What you will do: Quote, with no changes, the lines that run from the top of the material to the line with "Open the related", both included.

Information:
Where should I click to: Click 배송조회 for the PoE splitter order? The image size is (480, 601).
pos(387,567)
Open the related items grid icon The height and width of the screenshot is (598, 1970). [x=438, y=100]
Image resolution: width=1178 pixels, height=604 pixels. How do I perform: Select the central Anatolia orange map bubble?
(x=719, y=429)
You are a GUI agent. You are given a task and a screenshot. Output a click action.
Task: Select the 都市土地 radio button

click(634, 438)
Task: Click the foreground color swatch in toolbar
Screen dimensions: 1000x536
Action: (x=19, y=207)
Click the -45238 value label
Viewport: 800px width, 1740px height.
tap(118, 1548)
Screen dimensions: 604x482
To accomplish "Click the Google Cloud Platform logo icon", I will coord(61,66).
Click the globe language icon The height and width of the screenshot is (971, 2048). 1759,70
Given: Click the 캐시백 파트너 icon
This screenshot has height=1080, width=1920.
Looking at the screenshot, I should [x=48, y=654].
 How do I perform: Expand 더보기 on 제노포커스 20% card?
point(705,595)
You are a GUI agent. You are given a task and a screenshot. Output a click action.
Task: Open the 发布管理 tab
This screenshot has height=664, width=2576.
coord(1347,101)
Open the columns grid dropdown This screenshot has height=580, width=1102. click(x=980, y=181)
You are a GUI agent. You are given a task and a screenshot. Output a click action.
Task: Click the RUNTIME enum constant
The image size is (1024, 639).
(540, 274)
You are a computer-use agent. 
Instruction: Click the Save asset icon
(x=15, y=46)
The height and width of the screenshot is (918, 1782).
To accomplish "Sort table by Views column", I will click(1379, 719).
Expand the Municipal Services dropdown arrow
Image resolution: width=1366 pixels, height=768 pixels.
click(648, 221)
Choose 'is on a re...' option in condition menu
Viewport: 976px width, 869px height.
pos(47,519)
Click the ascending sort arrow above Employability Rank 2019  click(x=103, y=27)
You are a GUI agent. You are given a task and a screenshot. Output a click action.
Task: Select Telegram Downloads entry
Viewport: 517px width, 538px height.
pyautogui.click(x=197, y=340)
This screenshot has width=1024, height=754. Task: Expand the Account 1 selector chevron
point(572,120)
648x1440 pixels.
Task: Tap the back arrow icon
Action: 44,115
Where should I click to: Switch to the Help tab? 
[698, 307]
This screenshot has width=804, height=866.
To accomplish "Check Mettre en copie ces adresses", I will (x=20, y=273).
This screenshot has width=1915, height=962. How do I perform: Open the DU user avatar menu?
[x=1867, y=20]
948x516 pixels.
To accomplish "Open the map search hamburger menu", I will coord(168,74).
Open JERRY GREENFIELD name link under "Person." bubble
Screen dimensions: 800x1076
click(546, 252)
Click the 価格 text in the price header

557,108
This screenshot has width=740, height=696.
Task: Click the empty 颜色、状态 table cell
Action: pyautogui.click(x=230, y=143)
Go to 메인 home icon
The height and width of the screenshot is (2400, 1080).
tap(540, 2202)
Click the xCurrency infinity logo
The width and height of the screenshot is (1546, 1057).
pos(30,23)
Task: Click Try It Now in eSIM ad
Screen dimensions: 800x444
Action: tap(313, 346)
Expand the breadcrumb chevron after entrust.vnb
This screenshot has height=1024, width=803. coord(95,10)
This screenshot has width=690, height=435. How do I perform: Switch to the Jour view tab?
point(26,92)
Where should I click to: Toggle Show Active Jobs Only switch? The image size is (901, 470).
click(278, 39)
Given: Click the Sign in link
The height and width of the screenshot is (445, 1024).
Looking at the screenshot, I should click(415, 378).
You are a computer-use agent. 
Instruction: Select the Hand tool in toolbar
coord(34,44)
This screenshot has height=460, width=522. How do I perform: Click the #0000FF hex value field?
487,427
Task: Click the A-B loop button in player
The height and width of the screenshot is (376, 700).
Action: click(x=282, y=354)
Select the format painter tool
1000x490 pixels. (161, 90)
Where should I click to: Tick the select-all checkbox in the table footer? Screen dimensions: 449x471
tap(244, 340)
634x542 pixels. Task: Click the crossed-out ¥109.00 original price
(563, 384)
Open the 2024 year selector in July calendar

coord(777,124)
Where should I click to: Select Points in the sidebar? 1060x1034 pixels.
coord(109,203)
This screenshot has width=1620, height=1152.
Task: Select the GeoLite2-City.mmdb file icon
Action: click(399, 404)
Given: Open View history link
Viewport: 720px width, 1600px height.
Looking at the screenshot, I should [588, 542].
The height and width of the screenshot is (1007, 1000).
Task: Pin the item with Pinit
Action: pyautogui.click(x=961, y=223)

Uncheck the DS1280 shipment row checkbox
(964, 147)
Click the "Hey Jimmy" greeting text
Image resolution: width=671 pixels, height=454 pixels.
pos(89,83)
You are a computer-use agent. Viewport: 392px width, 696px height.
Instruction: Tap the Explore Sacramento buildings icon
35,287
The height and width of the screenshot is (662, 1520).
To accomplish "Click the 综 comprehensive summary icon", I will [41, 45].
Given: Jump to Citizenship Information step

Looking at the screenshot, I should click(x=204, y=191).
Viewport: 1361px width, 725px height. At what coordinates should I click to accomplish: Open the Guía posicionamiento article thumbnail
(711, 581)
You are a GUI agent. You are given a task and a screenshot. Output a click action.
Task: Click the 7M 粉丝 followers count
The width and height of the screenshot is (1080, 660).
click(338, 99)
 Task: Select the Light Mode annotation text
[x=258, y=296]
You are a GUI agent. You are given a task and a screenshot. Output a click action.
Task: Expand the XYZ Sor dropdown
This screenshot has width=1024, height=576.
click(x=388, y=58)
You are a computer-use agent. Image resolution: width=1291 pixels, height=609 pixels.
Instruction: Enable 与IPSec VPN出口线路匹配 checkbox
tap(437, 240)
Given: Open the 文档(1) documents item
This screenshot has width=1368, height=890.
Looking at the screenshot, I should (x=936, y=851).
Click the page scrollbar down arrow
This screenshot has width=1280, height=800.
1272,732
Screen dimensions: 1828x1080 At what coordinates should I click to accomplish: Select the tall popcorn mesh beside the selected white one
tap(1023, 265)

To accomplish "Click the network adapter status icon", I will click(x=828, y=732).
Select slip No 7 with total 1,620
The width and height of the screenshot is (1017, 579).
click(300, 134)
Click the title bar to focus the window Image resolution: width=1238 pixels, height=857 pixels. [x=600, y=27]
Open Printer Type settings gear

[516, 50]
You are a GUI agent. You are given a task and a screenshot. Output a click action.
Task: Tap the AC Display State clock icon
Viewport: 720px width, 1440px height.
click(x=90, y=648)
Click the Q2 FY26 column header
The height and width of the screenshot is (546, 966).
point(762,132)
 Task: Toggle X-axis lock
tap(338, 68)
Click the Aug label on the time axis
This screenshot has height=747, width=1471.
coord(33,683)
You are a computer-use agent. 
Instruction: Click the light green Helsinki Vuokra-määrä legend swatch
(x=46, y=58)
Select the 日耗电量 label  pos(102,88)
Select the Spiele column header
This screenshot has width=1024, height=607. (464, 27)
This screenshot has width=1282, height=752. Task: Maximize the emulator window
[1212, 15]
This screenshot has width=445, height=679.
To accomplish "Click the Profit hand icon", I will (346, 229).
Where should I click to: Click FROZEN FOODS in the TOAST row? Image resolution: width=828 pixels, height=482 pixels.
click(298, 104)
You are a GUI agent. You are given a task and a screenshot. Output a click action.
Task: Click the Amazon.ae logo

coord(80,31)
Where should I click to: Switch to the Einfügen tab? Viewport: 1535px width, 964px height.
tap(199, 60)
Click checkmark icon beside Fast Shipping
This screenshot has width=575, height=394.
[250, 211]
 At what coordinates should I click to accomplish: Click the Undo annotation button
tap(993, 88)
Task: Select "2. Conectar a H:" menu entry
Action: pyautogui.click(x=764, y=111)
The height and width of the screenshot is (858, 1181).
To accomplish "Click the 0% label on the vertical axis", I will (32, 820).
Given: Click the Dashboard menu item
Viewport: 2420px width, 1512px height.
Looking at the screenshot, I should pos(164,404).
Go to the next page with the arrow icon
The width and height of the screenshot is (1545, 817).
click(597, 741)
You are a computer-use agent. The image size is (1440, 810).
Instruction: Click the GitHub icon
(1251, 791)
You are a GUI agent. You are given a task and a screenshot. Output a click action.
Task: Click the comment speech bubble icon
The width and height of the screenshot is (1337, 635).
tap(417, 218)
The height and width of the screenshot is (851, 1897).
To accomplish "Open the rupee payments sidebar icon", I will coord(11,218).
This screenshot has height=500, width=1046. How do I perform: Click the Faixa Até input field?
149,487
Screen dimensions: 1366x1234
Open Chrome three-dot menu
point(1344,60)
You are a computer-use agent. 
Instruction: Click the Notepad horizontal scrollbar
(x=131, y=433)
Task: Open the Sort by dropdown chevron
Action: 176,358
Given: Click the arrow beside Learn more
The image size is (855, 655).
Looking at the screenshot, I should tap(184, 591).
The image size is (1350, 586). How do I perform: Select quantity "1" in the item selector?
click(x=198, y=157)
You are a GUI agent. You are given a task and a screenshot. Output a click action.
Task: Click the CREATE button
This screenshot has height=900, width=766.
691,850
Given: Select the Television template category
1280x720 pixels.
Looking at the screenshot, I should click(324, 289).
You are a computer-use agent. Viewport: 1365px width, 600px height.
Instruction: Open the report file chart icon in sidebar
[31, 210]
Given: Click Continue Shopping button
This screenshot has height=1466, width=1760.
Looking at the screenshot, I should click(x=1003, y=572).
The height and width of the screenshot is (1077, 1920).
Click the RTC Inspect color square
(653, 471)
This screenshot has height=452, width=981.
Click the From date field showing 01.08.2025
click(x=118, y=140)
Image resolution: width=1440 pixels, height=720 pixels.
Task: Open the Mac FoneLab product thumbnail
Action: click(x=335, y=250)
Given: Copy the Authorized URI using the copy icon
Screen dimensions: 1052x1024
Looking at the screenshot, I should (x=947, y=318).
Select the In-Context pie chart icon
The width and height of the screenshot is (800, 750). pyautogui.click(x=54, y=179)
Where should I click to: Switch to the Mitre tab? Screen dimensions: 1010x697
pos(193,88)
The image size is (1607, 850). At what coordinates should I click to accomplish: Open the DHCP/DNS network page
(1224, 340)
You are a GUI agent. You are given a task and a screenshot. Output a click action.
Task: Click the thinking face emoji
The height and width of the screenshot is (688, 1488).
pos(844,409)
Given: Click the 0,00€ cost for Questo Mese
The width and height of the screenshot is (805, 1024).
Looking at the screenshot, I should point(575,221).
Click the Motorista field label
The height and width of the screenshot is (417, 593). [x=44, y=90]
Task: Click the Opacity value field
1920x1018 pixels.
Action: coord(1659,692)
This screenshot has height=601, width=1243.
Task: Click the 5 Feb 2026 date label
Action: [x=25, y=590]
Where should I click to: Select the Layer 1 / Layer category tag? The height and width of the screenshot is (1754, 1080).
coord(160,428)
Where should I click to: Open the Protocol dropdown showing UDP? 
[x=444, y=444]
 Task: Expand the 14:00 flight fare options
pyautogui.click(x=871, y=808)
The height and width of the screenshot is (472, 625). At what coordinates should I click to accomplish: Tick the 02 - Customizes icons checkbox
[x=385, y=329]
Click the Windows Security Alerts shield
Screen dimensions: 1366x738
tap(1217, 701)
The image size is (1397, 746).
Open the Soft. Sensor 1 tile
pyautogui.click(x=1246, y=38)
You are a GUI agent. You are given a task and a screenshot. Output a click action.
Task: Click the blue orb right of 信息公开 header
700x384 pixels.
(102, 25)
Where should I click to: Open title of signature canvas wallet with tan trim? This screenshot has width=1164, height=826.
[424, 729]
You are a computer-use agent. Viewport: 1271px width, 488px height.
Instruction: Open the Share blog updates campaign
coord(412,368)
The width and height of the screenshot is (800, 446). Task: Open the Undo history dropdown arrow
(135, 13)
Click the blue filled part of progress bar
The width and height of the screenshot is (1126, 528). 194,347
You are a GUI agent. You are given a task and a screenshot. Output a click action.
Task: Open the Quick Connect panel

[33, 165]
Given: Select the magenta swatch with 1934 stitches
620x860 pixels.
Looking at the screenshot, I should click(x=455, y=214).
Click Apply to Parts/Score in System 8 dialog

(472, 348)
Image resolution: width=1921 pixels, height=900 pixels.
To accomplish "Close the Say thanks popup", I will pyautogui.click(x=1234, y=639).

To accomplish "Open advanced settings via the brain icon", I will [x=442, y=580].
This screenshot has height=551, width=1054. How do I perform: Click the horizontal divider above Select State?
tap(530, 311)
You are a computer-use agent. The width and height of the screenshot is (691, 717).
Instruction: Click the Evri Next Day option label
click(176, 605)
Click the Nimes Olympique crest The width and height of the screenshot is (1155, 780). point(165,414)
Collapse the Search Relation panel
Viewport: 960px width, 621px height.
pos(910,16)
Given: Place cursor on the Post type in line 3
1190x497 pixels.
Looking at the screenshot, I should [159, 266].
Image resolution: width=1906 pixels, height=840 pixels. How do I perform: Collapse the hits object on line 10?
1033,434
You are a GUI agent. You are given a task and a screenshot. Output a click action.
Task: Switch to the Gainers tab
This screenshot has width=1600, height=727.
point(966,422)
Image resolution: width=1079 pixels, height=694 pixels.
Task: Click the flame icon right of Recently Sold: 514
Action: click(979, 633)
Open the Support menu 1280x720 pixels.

Task output:
Where should I click to: Click 배송조회 for the PoE splitter order? The image size is (480, 601).
pos(387,567)
Open the related items grid icon The height and width of the screenshot is (598, 1970). [x=438, y=100]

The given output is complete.